統一地方選前半戦は10日未明、41道府県議選の全2260議席が確定した。自民党は1153議席を獲得したが、前回議席には届かなかった。一方、日本維新の会(政治団体大阪維新の会を含む)は改選前から倍増し、目標に掲げる「全国政党化」に向けて前進。大阪府知事選で再選を果たした吉村洋文共同代表は、次期衆院選で公明党と対決の可能性を示唆するなど、強気の姿勢を見せた。
維新が“本拠地”の大阪だけでなく、全国で存在感を示した。41道府県議選で、改選前の57議席から124議席に倍増。前回議席を得た5府県に加え、13道県で新たに議席を獲得した。非改選の茨城、東京を加えると、20都道府県議会に議席を持つことに。大阪府・市の両議会でも過半数を得た。
大躍進を受けて、藤田文武幹事長は「全国政党化という次なるステージに向けて、大きな一歩を踏み出せた」と手応えを強調した。強気の発言は、保守分裂という理由があったとはいえ、公認候補が奈良県知事選で首長として大阪府外初の当選を果たし、全国進出の足掛かりを得たことが大きい。

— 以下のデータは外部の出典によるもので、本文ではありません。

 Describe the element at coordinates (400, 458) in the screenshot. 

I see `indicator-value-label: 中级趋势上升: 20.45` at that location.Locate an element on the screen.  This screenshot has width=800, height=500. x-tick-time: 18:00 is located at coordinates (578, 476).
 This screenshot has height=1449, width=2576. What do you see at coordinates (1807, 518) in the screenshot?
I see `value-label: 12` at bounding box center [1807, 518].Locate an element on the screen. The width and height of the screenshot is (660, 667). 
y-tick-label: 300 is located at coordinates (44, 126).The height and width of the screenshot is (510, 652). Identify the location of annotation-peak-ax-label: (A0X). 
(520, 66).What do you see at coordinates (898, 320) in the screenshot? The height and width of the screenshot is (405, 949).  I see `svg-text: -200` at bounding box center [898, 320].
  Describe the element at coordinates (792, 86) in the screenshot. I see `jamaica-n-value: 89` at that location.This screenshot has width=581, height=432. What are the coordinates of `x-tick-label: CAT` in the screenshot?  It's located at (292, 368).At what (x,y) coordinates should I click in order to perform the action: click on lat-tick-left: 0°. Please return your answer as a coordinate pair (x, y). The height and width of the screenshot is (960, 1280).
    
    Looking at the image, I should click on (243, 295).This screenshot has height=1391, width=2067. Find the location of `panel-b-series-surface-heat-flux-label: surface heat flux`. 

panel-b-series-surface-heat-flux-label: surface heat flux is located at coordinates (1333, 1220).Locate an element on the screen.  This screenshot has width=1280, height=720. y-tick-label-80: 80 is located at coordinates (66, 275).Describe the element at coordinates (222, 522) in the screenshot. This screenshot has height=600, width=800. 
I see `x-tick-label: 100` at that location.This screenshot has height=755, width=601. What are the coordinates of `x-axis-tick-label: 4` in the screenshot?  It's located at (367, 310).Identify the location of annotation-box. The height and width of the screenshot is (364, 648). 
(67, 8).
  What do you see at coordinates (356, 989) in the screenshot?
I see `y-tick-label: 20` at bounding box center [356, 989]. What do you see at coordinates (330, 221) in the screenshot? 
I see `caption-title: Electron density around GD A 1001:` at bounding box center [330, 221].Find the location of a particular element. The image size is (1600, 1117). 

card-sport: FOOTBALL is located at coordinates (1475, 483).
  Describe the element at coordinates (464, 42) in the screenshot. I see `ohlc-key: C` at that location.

吉村氏も「勝利」から一夜明けたこの日の会見で、次期衆院選に向けて党勢拡大のための公明との激突をにおわせた。現職がいる大阪府と兵庫県の計6選挙区に候補を擁立する可能性に言及。「選択肢を示すのが原則だ」と語った。
維新は大阪市を廃止して特別区を置く都構想実現への協力を得るため、衆院選で公明との対決を回避してきた。6選挙区の候補擁立に関し吉村氏は「最終決定はしていない」とし、今後、馬場伸幸代表と協議するとした。
11日には衆院4補選が告示される。岸本周平前衆院議員の知事転身により実施される和歌山1区(和歌山市)では、自民から岸本氏に選挙区で4回連続敗れた元衆院議員が出馬するのに対し、維新は元和歌山市議を擁立。野党候補が乱立する千葉5区(市川市の一部、浦安市)でも、維新は候補擁立の意向を示している。統一地方選前半の勢いを得て、国政でも“風”を吹かすことができるかが注目される。